TASK ITEM -> If a line of the material contains "Enable", copy it.

MATERIAL SHOWN ->
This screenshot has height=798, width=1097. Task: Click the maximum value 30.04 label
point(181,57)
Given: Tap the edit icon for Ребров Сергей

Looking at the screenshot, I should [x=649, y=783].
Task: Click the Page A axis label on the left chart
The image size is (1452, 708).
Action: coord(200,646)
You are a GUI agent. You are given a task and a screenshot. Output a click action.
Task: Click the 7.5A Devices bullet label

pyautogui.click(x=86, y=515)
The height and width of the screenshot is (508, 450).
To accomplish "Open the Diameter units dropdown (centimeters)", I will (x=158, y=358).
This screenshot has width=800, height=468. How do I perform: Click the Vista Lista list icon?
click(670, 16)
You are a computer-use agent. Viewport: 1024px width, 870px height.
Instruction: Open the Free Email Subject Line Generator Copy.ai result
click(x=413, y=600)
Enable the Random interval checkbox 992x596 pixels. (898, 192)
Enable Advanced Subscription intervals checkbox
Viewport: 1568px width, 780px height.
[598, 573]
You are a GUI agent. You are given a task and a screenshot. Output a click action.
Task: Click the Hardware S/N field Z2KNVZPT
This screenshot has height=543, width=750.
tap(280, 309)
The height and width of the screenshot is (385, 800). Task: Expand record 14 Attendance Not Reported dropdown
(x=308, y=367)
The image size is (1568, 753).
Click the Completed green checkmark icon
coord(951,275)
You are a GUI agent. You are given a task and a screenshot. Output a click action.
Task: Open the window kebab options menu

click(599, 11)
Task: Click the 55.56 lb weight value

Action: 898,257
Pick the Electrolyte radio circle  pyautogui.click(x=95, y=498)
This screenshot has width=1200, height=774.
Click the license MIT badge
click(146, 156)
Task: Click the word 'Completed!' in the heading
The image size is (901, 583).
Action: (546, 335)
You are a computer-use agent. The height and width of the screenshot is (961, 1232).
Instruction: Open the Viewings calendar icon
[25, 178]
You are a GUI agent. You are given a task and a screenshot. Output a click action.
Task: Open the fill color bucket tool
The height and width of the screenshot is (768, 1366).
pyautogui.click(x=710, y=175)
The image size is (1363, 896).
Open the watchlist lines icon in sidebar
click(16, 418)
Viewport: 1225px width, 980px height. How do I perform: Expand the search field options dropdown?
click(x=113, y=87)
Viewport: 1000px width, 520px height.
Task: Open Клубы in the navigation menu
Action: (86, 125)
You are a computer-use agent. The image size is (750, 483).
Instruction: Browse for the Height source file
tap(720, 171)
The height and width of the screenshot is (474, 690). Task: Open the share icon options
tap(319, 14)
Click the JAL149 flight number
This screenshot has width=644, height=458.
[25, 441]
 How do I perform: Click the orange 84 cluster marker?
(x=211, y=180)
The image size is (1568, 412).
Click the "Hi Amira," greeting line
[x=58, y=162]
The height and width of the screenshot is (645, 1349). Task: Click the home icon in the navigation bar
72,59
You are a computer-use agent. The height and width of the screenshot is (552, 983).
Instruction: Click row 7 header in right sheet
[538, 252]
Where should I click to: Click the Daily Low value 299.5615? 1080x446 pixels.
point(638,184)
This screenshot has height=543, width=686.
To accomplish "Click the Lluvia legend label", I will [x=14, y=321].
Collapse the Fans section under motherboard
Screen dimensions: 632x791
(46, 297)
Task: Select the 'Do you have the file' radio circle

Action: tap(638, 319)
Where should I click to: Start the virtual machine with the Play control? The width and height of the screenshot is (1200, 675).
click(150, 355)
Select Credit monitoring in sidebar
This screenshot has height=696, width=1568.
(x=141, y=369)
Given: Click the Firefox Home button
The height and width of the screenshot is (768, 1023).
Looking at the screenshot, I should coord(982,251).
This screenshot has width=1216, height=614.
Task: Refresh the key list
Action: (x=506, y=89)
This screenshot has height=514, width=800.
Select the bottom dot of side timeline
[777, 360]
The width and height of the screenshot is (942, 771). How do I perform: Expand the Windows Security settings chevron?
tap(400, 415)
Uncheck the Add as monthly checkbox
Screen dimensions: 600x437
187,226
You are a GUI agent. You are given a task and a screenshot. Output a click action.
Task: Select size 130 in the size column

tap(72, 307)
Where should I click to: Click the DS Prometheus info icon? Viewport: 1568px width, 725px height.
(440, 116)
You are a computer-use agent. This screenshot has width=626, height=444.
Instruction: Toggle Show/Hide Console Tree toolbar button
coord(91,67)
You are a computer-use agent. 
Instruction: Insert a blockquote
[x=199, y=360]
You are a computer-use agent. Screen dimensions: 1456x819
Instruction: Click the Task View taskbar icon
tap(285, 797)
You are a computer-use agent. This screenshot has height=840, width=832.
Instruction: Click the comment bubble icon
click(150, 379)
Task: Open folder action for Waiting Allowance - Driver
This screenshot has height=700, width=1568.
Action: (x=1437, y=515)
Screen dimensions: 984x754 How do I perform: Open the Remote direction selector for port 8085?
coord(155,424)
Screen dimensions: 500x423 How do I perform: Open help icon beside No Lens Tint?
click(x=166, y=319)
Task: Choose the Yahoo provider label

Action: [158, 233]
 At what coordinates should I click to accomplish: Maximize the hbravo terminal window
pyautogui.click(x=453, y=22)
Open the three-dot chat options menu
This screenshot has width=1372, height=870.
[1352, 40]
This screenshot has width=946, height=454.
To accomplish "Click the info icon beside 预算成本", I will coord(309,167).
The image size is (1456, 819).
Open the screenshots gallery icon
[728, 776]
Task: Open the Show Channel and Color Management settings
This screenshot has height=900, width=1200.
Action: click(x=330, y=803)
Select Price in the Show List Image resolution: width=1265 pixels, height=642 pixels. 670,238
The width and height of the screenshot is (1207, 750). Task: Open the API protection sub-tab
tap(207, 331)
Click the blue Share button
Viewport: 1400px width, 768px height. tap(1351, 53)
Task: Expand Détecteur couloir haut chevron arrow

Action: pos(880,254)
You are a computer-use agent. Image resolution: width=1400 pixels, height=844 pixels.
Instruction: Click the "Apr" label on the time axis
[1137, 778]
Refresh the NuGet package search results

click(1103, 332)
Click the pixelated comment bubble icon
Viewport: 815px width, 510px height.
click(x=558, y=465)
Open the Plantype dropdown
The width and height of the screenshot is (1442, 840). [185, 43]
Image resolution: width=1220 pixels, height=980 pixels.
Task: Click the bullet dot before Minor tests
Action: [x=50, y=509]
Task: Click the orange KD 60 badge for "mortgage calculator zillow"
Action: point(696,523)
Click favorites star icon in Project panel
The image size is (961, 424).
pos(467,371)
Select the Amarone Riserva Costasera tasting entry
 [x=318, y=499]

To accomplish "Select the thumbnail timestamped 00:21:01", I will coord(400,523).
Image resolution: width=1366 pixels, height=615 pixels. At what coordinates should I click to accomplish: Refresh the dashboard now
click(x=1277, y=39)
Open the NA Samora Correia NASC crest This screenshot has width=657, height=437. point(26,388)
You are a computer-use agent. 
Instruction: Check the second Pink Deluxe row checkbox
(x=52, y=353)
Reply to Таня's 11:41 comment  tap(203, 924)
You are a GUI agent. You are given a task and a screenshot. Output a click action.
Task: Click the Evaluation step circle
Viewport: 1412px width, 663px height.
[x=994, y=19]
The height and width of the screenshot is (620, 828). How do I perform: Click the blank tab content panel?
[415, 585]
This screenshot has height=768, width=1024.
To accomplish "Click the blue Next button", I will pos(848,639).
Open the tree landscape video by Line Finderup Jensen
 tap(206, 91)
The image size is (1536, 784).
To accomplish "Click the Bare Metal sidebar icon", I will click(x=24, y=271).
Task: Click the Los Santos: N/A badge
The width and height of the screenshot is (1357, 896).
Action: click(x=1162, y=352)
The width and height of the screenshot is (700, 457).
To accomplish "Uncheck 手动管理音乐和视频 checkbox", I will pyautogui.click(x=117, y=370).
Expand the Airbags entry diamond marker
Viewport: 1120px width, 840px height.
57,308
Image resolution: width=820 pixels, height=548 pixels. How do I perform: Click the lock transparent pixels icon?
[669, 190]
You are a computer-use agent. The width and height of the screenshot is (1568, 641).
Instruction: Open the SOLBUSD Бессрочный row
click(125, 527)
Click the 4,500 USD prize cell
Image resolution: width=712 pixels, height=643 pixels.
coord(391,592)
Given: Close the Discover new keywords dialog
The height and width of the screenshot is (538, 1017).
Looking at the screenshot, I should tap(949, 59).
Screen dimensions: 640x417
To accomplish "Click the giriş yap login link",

OUTPUT OF THE TASK ->
Enable the Random interval checkbox 992x596 pixels. (898, 192)
Enable Advanced Subscription intervals checkbox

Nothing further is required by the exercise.